START Source material

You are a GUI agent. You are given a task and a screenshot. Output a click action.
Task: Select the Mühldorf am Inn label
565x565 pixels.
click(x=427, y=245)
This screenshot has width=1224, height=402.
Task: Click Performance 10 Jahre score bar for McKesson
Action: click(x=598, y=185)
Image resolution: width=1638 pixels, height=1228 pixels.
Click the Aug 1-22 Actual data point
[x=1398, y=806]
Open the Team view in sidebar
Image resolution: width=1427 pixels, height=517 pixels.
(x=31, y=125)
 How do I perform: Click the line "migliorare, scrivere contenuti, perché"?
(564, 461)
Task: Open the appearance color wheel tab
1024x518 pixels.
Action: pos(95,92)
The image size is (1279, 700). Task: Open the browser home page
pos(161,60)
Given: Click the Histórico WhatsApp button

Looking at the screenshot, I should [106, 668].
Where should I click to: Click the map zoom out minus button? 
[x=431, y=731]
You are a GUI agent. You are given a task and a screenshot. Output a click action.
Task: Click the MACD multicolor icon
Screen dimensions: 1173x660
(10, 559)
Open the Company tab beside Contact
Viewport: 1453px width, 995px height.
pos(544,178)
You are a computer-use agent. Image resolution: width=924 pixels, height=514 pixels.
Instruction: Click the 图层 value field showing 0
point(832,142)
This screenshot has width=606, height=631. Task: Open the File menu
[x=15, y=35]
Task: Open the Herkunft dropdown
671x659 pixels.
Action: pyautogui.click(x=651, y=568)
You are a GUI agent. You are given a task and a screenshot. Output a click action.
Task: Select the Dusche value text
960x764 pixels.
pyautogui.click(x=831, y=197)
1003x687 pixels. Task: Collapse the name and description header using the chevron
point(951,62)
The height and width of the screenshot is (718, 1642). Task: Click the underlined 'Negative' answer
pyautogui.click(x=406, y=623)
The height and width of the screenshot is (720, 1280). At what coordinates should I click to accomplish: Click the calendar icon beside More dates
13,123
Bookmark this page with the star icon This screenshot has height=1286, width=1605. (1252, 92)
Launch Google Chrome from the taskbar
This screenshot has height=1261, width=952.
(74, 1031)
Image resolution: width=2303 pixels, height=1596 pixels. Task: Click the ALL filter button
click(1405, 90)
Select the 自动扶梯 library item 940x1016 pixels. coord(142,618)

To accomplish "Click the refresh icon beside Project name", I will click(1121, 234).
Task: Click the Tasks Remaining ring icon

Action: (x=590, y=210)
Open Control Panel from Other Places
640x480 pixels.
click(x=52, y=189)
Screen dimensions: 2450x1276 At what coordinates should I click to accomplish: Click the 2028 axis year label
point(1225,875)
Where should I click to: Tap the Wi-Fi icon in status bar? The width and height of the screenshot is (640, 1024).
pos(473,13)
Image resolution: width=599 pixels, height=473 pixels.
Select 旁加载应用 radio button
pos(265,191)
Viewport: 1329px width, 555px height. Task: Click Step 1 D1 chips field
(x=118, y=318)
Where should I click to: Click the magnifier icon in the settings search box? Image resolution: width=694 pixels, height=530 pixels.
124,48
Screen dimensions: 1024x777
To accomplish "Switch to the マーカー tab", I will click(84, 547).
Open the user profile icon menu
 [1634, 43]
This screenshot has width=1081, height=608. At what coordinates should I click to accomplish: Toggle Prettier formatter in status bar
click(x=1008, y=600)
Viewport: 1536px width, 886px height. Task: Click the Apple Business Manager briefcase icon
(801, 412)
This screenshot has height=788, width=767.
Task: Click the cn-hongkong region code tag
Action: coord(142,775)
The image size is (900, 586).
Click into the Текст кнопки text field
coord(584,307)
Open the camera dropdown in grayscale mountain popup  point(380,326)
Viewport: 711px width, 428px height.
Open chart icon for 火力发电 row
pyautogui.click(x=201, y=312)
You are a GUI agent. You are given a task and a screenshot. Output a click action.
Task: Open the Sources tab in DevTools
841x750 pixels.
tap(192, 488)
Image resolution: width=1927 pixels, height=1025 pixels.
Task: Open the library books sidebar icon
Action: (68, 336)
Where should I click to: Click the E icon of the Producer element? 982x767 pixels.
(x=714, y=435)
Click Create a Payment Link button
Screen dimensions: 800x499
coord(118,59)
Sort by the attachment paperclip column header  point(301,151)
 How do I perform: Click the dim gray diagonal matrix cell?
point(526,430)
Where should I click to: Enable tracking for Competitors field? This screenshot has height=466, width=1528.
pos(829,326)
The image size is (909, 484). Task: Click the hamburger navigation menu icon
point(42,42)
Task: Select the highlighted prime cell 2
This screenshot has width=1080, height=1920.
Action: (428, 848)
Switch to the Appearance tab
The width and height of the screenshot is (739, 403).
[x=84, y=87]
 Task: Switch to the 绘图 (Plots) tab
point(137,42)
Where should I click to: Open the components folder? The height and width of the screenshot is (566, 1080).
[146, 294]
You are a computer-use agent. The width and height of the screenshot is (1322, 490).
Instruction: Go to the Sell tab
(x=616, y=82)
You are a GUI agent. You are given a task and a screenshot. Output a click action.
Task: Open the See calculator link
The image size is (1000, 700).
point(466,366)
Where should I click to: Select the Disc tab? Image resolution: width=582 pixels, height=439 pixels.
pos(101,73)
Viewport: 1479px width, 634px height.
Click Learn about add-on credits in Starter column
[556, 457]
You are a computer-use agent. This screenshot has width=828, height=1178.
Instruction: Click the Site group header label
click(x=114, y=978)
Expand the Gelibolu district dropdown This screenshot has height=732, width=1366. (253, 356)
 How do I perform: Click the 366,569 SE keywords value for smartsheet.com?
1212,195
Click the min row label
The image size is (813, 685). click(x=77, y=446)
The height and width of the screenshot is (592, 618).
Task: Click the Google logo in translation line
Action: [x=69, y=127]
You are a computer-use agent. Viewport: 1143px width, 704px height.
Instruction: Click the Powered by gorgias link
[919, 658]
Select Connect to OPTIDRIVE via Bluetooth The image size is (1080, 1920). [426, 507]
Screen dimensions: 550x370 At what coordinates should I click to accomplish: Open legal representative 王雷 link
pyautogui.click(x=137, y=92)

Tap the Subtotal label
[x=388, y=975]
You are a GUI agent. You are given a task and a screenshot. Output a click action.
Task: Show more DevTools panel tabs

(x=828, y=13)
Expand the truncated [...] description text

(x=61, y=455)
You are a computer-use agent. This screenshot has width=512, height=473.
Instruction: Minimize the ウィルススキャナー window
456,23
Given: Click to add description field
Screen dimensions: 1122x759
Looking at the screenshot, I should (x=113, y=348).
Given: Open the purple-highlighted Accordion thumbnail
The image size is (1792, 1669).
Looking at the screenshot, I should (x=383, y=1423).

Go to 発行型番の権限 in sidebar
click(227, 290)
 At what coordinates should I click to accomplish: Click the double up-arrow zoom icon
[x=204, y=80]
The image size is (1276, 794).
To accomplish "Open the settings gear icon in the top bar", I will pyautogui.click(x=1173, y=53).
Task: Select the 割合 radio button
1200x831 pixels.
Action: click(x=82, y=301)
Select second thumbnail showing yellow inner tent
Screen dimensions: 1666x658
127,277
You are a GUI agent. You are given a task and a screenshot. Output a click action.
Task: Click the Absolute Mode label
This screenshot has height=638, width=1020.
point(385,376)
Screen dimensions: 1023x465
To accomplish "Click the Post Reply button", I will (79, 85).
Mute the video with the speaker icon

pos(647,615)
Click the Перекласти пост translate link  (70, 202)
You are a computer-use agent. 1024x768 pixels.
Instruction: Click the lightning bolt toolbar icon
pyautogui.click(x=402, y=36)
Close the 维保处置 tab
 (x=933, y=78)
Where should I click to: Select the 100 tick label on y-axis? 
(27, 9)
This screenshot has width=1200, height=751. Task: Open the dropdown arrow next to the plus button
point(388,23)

END Source material

■ What the task asks ■
Copy every line above that includes the string "highlighted".

■ Completed exercise ■
Task: Select the highlighted prime cell 2
Given: Open the purple-highlighted Accordion thumbnail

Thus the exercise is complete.